Racial Enemy – This setting is only supposed to be used for rangers and consequently, SK only allows you to set if for rangers. However, you can be sly and hex-edit the creature file and, in theory this should give any creature combat bonuses against the hated race. An added advantage of hex-editing is that you can set ANY race as the hated race, for example a Drow might hate humans. However, I haven’t tried this, therefore I can’t tell you if it works, the game might simply ignore this field for non-rangers. Set the byte at 241h to a value from Race.IDS. Of course, change the number to hex first.

 

Race – This is of course one of the most important settings. It affects many things including many script actions so set it carefully for any creature.

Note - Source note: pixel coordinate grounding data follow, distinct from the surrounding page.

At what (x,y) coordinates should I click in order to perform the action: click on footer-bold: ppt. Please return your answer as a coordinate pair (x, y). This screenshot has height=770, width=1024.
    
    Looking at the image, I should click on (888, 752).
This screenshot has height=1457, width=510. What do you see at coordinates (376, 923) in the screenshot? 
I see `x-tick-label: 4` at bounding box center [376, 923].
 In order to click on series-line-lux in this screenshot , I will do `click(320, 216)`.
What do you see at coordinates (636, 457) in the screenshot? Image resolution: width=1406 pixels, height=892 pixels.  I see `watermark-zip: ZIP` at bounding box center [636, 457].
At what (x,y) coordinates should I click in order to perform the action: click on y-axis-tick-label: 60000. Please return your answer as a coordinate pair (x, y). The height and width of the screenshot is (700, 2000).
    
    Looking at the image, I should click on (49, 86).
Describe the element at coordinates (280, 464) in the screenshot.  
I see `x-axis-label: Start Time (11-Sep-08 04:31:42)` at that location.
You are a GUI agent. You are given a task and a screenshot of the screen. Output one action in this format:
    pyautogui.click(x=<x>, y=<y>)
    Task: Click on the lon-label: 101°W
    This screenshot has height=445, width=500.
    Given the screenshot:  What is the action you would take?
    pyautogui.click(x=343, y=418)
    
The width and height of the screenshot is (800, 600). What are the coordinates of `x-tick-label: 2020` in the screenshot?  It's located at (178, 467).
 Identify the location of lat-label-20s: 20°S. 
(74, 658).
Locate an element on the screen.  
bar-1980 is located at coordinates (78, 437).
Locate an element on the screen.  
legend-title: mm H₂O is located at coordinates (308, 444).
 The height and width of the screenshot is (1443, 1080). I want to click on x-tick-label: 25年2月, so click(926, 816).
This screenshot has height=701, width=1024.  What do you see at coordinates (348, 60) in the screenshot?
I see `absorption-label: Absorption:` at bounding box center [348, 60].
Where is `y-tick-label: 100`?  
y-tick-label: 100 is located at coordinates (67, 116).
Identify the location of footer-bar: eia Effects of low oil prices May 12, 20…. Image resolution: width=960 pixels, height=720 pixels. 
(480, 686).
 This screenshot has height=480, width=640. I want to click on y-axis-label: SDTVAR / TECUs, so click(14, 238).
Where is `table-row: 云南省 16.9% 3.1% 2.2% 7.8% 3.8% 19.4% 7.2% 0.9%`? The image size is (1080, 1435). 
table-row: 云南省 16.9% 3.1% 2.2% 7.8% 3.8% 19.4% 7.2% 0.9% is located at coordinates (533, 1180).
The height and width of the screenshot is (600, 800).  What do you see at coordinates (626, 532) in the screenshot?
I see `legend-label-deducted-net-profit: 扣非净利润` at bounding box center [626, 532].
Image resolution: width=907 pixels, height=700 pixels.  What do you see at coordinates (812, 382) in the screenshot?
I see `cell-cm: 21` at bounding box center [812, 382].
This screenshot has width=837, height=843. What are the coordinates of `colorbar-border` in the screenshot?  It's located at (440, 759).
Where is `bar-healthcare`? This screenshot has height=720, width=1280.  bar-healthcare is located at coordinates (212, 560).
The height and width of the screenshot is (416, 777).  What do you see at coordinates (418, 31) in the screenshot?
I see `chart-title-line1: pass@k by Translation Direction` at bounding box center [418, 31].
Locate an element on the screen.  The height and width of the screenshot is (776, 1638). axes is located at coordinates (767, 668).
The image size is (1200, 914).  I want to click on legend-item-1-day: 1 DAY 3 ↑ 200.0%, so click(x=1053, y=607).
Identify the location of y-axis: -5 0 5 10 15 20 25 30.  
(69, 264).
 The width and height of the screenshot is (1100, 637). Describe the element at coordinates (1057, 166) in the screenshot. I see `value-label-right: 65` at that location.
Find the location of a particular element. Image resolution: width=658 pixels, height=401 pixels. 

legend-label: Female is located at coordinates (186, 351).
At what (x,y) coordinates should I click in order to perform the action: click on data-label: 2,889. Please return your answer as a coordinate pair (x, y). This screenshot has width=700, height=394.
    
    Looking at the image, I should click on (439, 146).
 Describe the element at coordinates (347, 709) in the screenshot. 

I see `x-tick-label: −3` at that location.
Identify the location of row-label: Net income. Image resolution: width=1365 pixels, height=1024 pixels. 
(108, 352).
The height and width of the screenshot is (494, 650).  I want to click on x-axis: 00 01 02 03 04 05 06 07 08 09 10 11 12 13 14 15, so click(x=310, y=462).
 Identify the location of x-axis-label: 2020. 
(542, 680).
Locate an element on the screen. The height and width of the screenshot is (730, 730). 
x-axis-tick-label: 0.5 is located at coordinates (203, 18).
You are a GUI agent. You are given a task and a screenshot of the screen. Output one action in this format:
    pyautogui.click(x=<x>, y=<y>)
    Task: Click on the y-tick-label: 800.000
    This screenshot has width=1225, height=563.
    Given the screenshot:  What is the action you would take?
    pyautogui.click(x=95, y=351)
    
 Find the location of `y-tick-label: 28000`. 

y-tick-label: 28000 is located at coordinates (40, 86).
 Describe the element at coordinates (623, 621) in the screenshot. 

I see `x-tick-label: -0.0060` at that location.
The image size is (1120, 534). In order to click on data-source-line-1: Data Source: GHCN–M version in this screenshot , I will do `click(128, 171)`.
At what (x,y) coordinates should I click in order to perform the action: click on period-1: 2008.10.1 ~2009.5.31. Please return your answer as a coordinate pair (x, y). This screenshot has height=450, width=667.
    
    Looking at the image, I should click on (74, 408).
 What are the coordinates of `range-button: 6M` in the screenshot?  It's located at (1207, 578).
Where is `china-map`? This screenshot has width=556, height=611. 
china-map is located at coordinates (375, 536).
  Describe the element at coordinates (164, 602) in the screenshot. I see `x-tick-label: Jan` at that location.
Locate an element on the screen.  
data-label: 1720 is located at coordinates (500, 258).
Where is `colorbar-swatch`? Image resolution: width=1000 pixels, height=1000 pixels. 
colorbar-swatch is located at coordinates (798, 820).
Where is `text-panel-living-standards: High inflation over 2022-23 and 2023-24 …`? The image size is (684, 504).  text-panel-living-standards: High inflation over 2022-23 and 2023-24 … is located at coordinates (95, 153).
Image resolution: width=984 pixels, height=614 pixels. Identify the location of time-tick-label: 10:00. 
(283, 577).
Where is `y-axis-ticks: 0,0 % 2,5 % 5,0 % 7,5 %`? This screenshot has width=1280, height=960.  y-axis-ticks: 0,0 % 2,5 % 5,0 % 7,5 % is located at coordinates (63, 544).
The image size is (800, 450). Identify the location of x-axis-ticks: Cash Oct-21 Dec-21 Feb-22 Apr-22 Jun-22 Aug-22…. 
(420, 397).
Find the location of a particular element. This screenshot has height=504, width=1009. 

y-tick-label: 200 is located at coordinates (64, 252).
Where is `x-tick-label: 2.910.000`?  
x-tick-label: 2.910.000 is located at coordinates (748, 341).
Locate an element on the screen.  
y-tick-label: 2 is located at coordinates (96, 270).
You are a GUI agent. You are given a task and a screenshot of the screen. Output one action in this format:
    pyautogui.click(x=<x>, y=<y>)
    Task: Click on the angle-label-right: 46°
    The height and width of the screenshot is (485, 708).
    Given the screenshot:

Note: weapons are also given races to describe their type. Of course trying to set a creature’s Race to “Sword” may well crash the game.

 

Recovery Time – When a creature’s morale reaches breaking point, this is the number of seconds it takes to recover from panic. Edit the byte at 242h. I don’t recommend values of over 3Ch (1 minute).

 

Reputation – This is really only important for playable creatures, although you could use the reputation of a creature in a custom script.

 

Resistances – Both programs can edit these just fine, and they are pretty self-explanatory. It is useful to note that nice effects can be achieved using scripts that check a creature’s resistances. For example for a spell-casting enemy, you could make a script that lets him check his own magic resistance and if it is low, make him cast spell trap on himself or something.

 

Saving Throws – Again, one of the more important settings. Self-explanatory.

 
Specifics – Used in scripts as another method of categorisation among other things. Offset 274h (1 byte), enter a value from Specific.IDS.

 

Spell Memorisation – The number of spells of each level and type that the creature can memorise. This can be set in SK. Note: these numbers are usually determined by class and level for playable characters and are not really important for non-playable creatures, I’ll explain why under the Spells heading.

 

Spells – The number and type of spells that a creature has memorised. Note: it is not actually necessary for a creature to have a spell memorised for it to cast it. If the ReallyForceSpell command is used in the creature’s script, it will cast the spell, regardless of whether it has it memorised or not. These settings are useful when you want to create a custom playable creature with innate abilities and I suggest you use SK.

 
Strength/ Strength+ - Don’t forget that strength affects THACO as well.

 

THACO (base) – This is the THACO of a creature before any strength or luck or weapon proficiency modifiers are applied. Keep that in mind.

 

Thieving Skills – Obviously important settings for a thief NPC that can join you, but also important for non-playable characters, for example, enemy thieves and rangers when they try to hide in the shadows.

 

Weapon Proficiencies – These settings are not required for non-playable characters unless they are using a weapon other than “fist” weapons. Most monsters including things like golems have their own “fist” weapons.

 

Wisdom – Mostly important for playable creatures only, but it also affects priests’ saving throws so may be an important setting for enemy priests. Also, as with other stats, dialogue options may depend on comparing the player character’s wisdom with the creature’s.